The annuloplasty ring typically comprises an inner substrate or core of a metal such as a rod or multiple bands of stainless steel or titanium, or a flexible material such as silicone rubber or polyethylene terephthalate (PET) (e.g., Dacron® PET, Invista, Wichita, Kansas) cordage, covered with a biocompatible fabric or cloth to allow the ring to be sutured to the fibrous annulus tissue. More rigid cores are typically surrounded by an outer cover of both silicone and fabric as a suture-permeable anchoring margin. Annuloplasty rings may be stiff or flexible, and may have a variety of shapes in plan view, including continuous oval, circular, D-shaped, or kidney-shaped, or discontinuous C-shaped, sometimes referred to as a band. Examples are seen in U.S. Pat. Nos. 5,041,130, 5,104,407, 5,201,880, 5,258,021, 5,607,471 and, 6,187,040. Most rigid and semi-rigid annular rings for the mitral valve have a kidney-like or D shape, with a curved posterior segment co-extensive with the posterior valve leaflet, and a somewhat straighter anterior segment co-extensive with the anterior valve leaflet.


One popular annuloplasty ring is the partially flexible Carpentier-Edwards Physio® ring available from Edwards Lifesciences of Irvine, CA The Physio® ring is a “semi-rigid” ring because it offers selective flexibility at the posterior section while preserving the remodeling effect through a rigid anterior section. The newer Physio II® ring from Edwards Lifesciences also features up and down curves to better fit the nonplanar contours of the mitral annulus. Various other rings have posterior bows, e.g., U.S. Pat. Nos. 6,805,710 and 6,858,039, 7,959,673, or other three-dimensional configurations.


Despite numerous designs presently available or proposed in the past, there is a need for an annuloplasty ring that better accounts for the native mitral annulus anatomy.


SUMMARY

The present invention provides an annuloplasty band shaped and sized to avoid the adjacent aortic valve structure and better protects against dehiscence along the muscular mitral annulus. The band is asymmetric in that when implanted it spans more around one side of the mitral annulus than the other. In general, the band extends over the posterior leaflet and a short distance past the posterior commissure outside of the anterior leaflet. Looking down on the mitral valve with the anterior leaflet on top and the posterior leaflet at bottom, a vertical minor axis can be drawn through the midpoint of both leaflets on which is oriented a minor dimension of the mitral annulus. The annuloplasty band is discontinuous with a mid-section and two free ends, one on either side of the minor axis, and asymmetrically implants farther around the mitral annulus toward the posterior commissure than toward the anterior commissure so that the circumferential length to the right is greater than to the left. Stated another way, the asymmetric position of the implanted band is rotated in a counter-clockwise (CCW) direction around the mitral annulus from a symmetric position where the center of the band lies on the minor axis. Further, the exemplary annuloplasty band has an upward rise or bow in its mid-section that remains centered on the minor axis such that lengths of the band on either side of the high point of the rise are dissimilar. Specifically, a length extending around the mitral annulus counter-clockwise (CCW) from the high point of the rise is longer than a length extending clockwise (CW). The exemplary discontinuous mitral annuloplasty bands disclosed herein have gaps or openings between their free ends that are configured or adapted to be positioned against or adjacent the location of the aortic valve around the mitral annulus. This avoids the fibrous structure associated with the aortic valve, and better protects against dehiscence along the muscular mitral annulus.
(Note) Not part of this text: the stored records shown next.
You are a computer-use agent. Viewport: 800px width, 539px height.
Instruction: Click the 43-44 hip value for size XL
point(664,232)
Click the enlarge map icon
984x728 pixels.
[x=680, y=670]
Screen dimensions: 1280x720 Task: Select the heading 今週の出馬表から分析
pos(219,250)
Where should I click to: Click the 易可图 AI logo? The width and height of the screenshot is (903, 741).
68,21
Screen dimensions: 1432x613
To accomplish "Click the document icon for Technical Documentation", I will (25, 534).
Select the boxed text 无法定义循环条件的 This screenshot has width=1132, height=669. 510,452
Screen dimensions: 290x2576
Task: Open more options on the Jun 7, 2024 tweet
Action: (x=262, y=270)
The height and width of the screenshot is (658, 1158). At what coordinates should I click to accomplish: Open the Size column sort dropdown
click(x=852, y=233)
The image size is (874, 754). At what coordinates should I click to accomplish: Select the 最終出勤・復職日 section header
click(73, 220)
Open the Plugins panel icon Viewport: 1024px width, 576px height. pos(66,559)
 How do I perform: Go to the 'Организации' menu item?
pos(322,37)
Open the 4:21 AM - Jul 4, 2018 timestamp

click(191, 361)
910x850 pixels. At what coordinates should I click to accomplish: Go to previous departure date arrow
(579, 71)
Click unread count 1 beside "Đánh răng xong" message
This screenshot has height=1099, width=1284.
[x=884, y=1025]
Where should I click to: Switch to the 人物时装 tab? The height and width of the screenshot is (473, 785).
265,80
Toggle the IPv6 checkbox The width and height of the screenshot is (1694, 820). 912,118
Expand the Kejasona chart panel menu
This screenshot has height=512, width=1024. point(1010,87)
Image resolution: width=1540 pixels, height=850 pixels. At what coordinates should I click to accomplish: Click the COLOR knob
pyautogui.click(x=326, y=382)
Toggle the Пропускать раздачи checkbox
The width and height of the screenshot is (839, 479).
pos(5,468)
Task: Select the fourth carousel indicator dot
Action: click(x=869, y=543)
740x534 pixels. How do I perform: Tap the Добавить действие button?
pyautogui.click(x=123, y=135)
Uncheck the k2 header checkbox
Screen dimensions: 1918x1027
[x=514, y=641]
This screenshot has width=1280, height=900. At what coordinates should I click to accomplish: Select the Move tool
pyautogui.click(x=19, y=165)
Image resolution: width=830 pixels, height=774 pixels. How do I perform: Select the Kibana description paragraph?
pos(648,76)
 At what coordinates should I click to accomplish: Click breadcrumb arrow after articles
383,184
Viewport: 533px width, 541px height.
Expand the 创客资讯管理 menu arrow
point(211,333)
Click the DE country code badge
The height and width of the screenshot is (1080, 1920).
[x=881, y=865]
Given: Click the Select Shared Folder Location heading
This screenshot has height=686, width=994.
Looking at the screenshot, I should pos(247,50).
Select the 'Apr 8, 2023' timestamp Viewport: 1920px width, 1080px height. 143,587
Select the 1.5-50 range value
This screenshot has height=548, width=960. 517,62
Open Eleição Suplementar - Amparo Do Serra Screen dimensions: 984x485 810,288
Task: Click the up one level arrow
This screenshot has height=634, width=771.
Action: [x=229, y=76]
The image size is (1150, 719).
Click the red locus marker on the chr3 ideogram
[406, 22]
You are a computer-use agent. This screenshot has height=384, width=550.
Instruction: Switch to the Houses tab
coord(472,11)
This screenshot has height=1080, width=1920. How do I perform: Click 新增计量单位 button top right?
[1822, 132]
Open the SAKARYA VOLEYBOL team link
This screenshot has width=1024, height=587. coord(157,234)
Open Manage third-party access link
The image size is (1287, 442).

The various asymmetrical mitral annuloplasty bands disclosed herein are adapted for implant against a mitral valve annulus. The mitral valve annulus has a posterior aspect to which a posterior leaflet attaches and an anterior aspect to which an anterior leaflet attaches. The annulus generally defines a D- or kidney-shape looking at an inflow side thereof with the anterior aspect being straighter than the more rounded posterior aspect and a minor axis intersecting and extending across the annulus between mid-points on the anterior and posterior aspects being shorter than a major axis perpendicular thereto intersecting and extending across the annulus, and wherein an anterior commissure and a posterior commissure are located on the annulus at the two junctions between the two leaflets with the anterior commissure located clockwise from the mid-point of the posterior leaflet and the posterior commissure located counter-clockwise from the mid-point of the posterior leaflet. The annulus also generally defines a saddle shape where the annulus rises up toward the left atrium at mid-points of both the anterior aspect and the posterior aspect. In various embodiments, the annuloplasty bands may be D- or kidney-shaped, oval, planar or three-dimensional.


A first embodiment of the asymmetrical mitral annuloplasty band has an elongated discontinuous body including an inner generally rigid core surrounded by a suture-permeable interface, the body defining an asymmetric shape that generally conforms to the shape of the mitral annulus and extends around the entire posterior aspect ending at a first free end located approximately at the intersection of the major axis and the annulus and extending farther around on the opposite side past the intersection of the major axis and the annulus into the anterior aspect and ending at a second free end.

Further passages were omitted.